WHAT IS EXPECTED:
Among the lines of the records below, copy those that hold the word "стройности".
DATA UNDER STUDY Start Marker
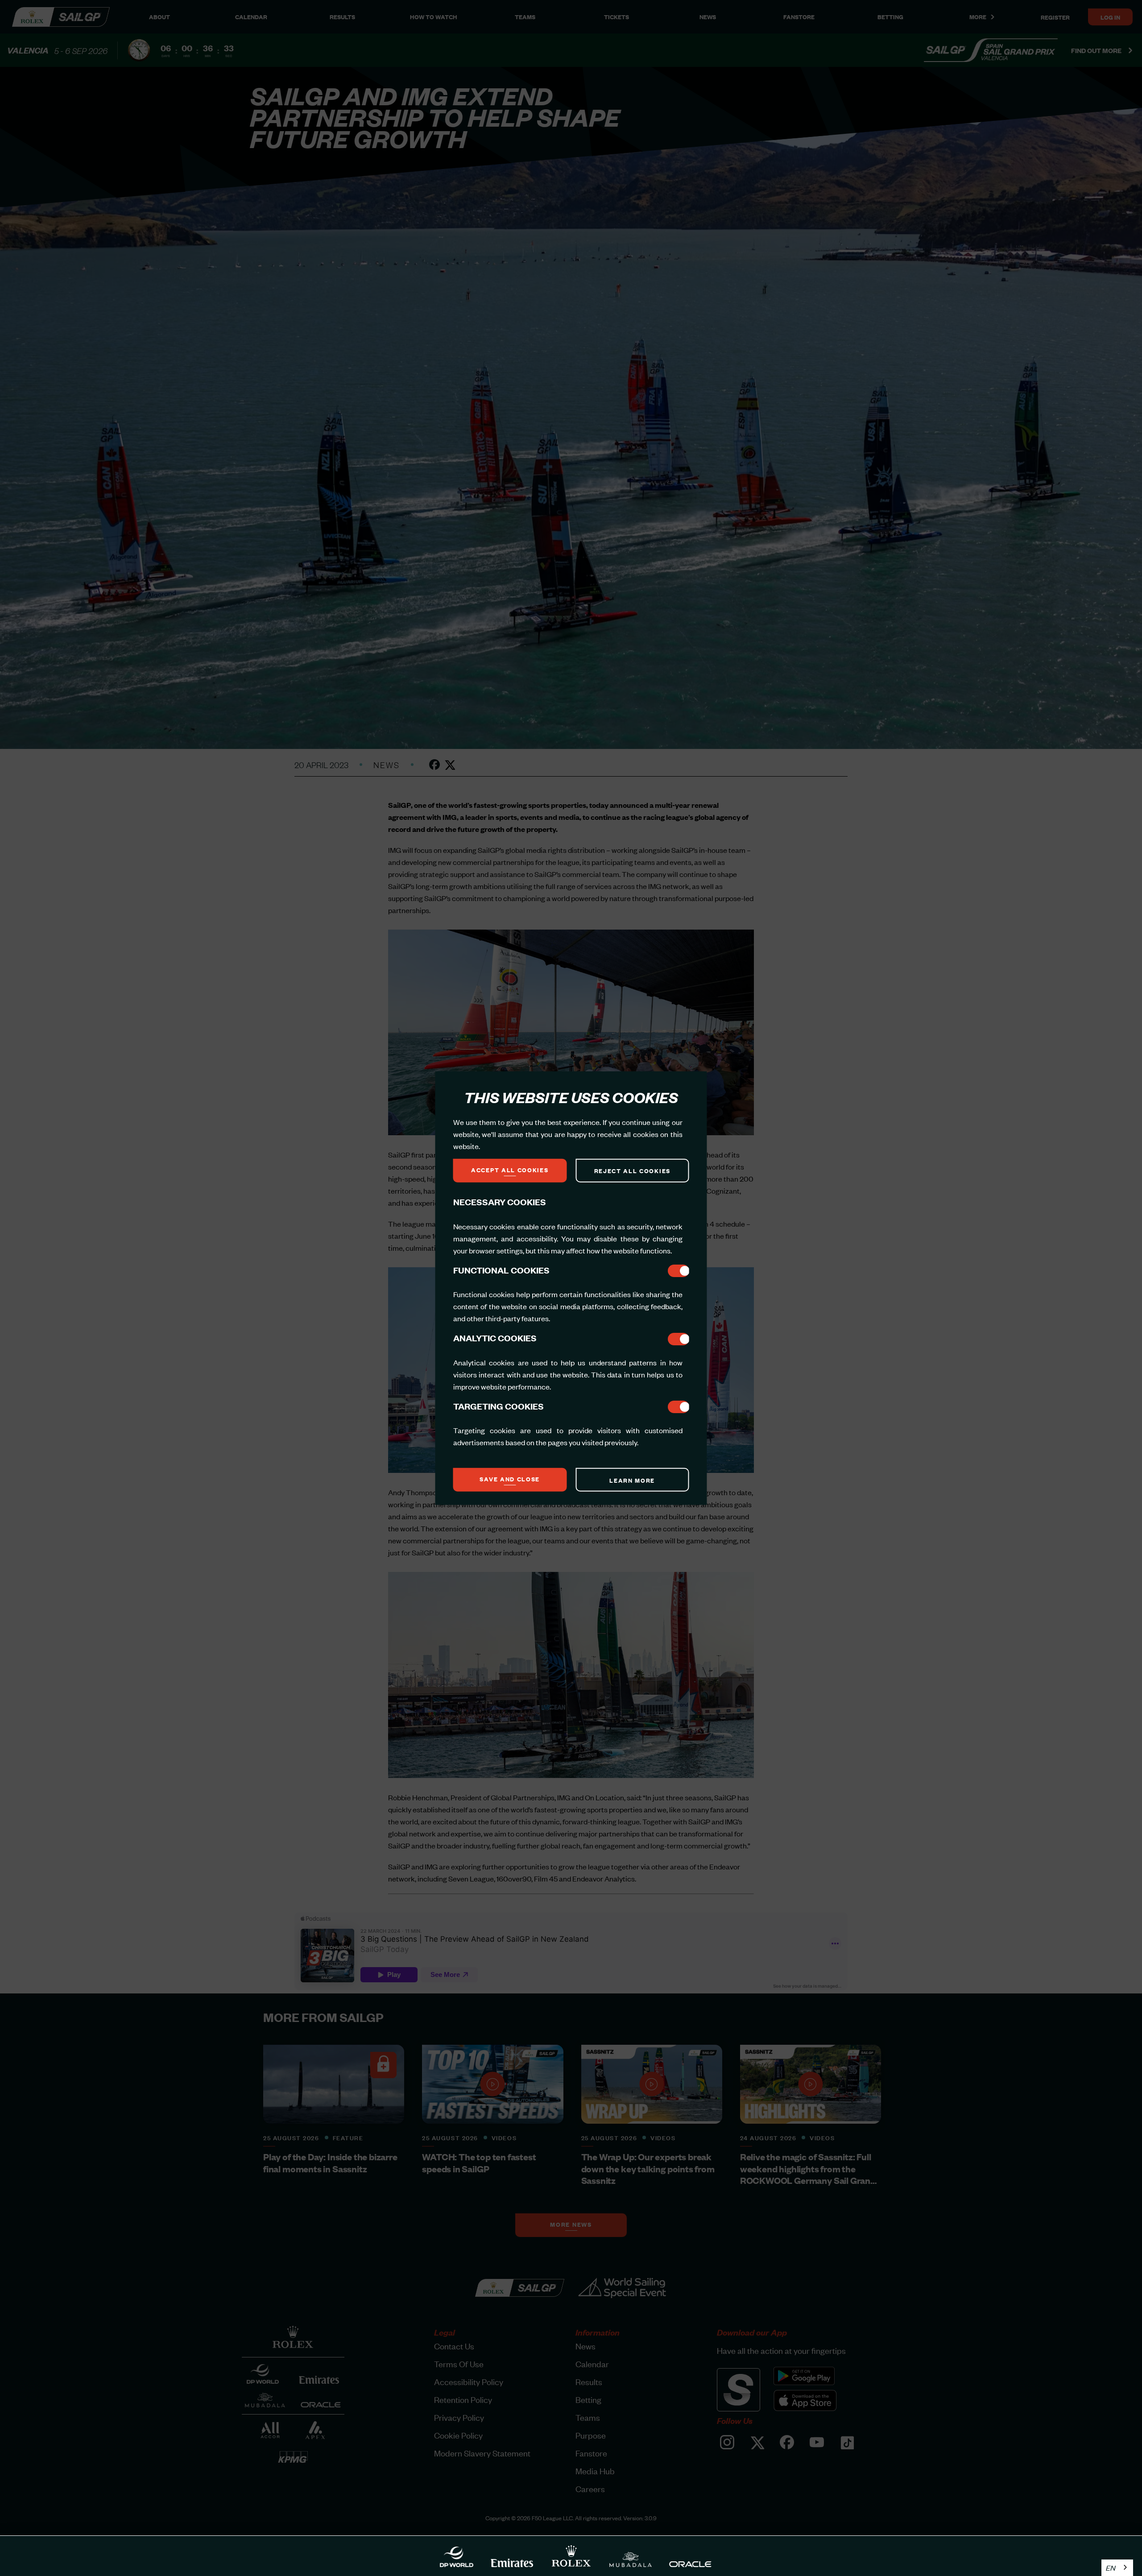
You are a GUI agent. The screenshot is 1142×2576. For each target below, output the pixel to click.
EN (1110, 2567)
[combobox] (1117, 2567)
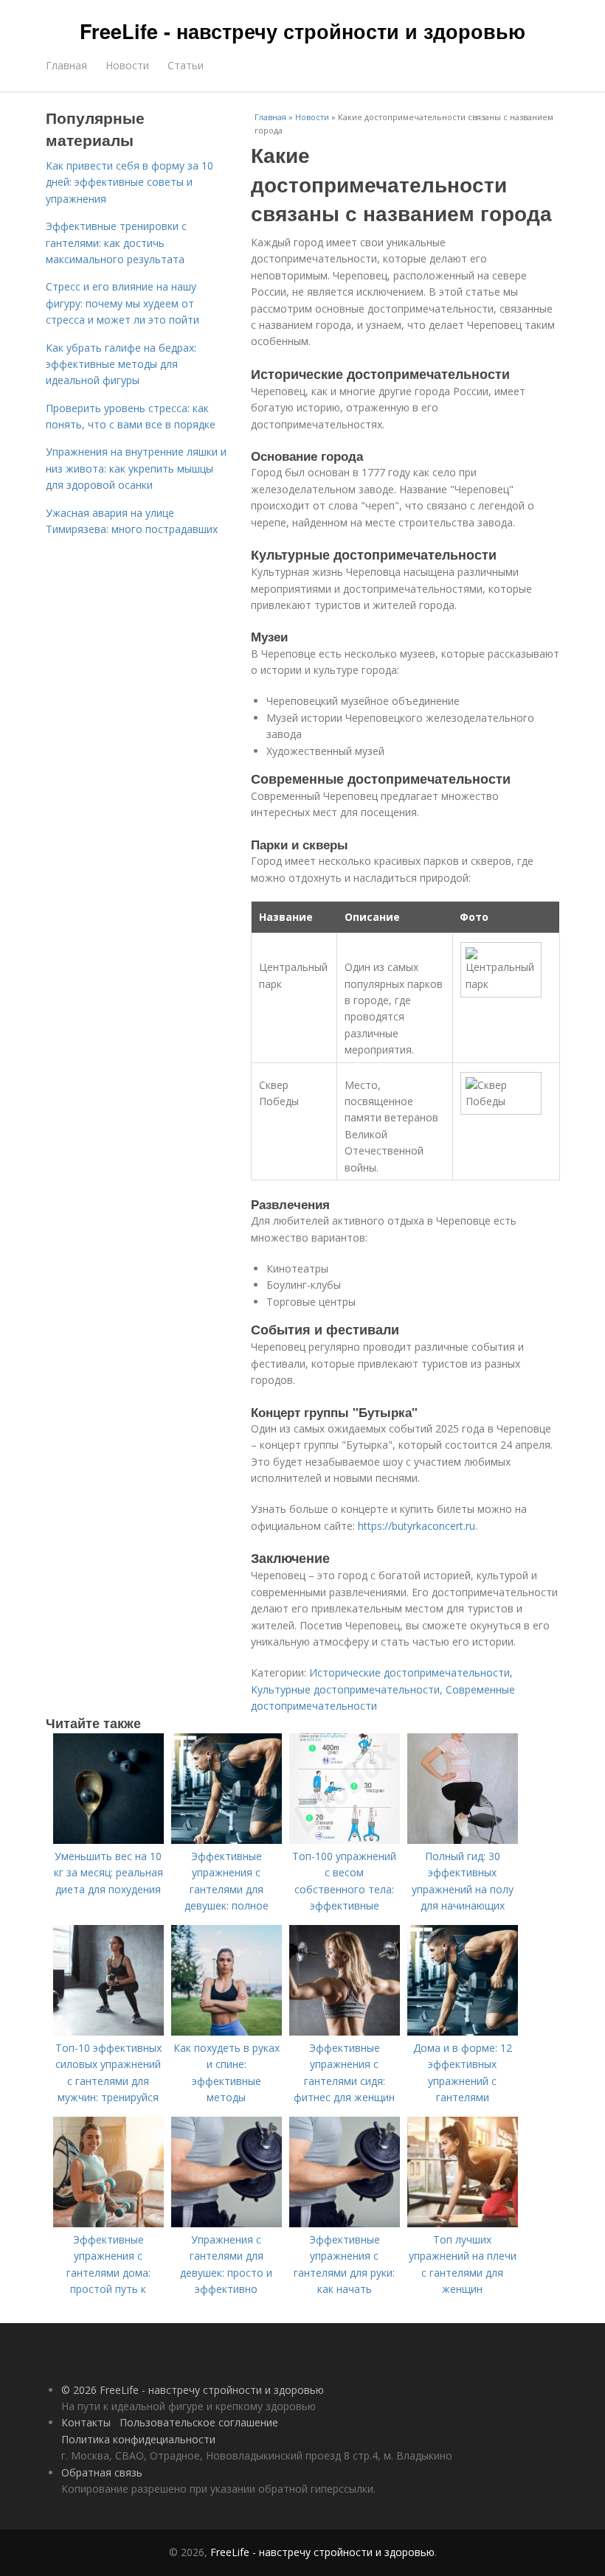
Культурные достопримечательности (345, 1689)
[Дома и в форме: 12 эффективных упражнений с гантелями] (462, 2032)
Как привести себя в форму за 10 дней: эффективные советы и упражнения (129, 182)
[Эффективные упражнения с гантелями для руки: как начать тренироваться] (344, 2223)
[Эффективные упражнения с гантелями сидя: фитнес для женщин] (344, 2032)
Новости (127, 65)
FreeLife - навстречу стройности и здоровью (302, 31)
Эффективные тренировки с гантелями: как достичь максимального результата (116, 242)
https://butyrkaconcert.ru (416, 1526)
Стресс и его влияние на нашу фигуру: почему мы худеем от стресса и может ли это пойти (122, 303)
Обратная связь (101, 2472)
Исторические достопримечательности (409, 1672)
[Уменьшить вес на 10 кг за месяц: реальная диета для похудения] (108, 1840)
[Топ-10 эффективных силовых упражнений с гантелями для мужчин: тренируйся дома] (108, 2032)
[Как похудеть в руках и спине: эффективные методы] (226, 2032)
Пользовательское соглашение (199, 2422)
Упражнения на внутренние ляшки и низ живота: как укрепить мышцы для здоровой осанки (136, 468)
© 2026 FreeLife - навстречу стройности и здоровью (192, 2390)
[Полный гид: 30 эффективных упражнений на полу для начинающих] (462, 1840)
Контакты (86, 2422)
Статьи (185, 65)
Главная (66, 65)
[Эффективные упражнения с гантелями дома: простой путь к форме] (108, 2223)
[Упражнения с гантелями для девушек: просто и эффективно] (226, 2223)
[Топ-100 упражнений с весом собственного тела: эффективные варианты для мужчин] (344, 1840)
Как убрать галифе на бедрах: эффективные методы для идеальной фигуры (121, 364)
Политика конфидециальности (138, 2439)
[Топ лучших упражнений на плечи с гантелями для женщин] (462, 2223)
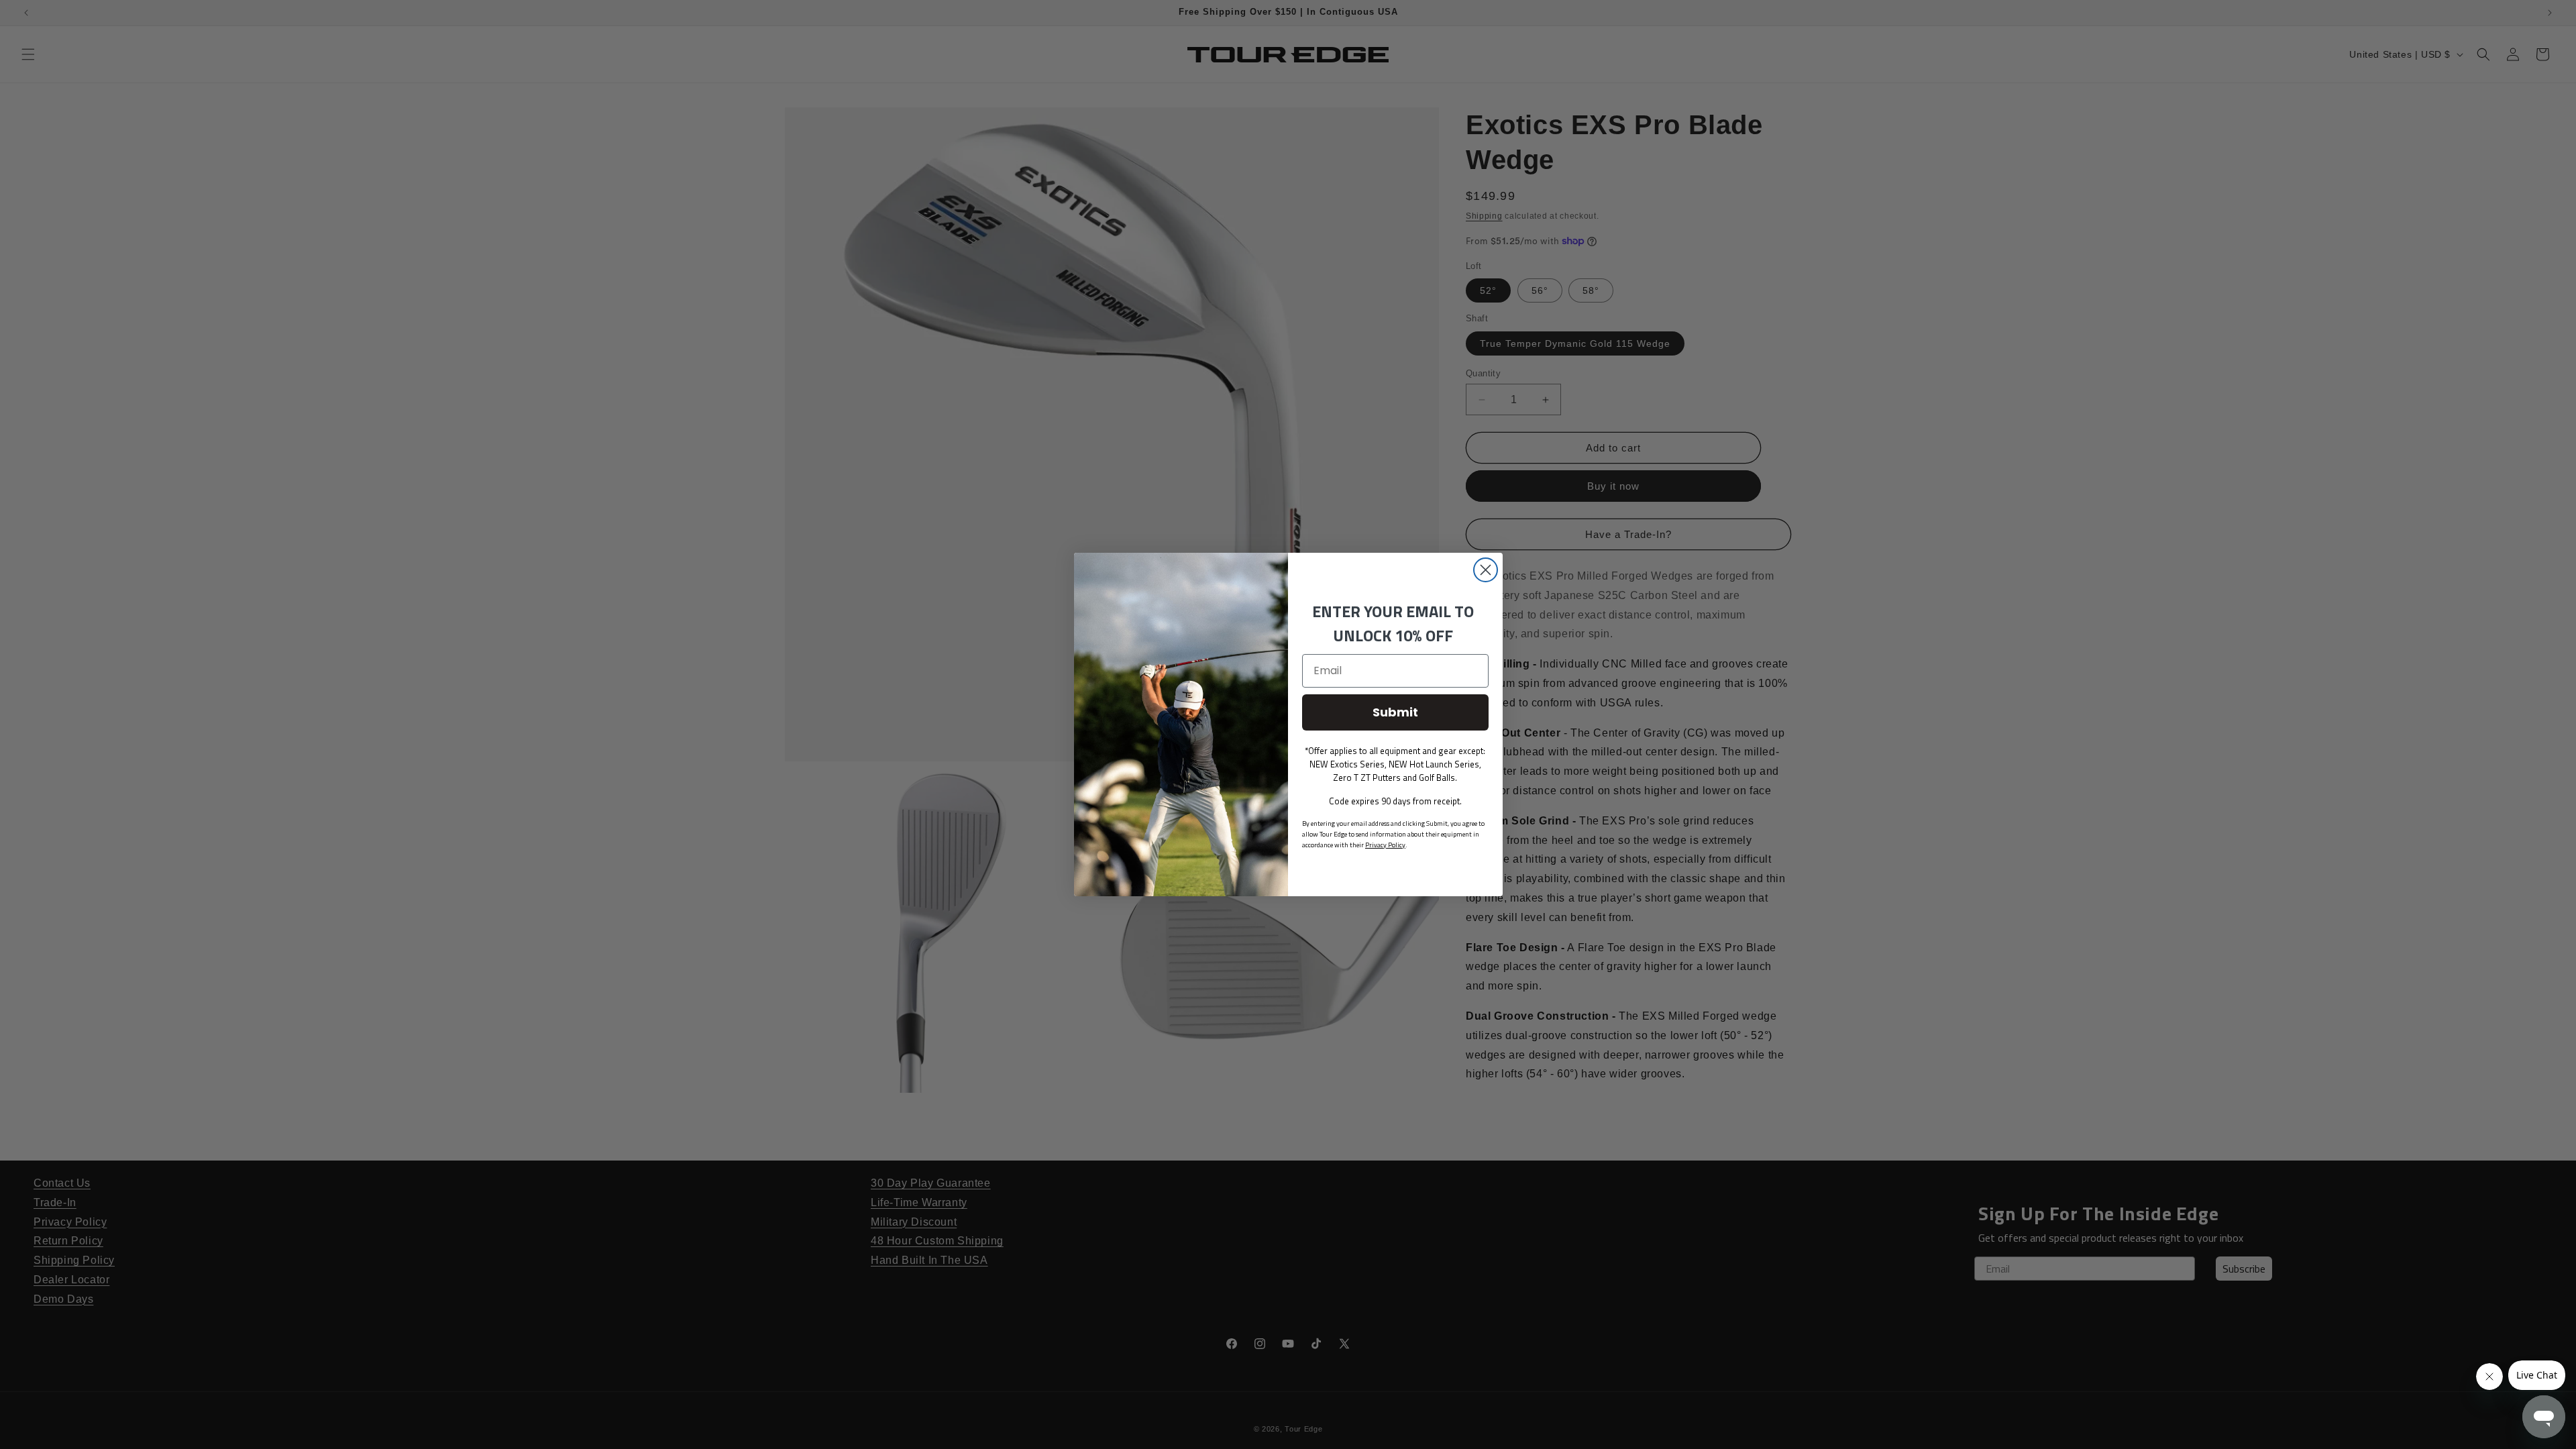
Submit (1395, 712)
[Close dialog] (1485, 570)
DATA UNDER STUDY End Marker
FINISHED TASK:
FreeLife - навстречу стройности и здоровью (302, 31)
© 2026 FreeLife - навстречу стройности и здоровью (192, 2390)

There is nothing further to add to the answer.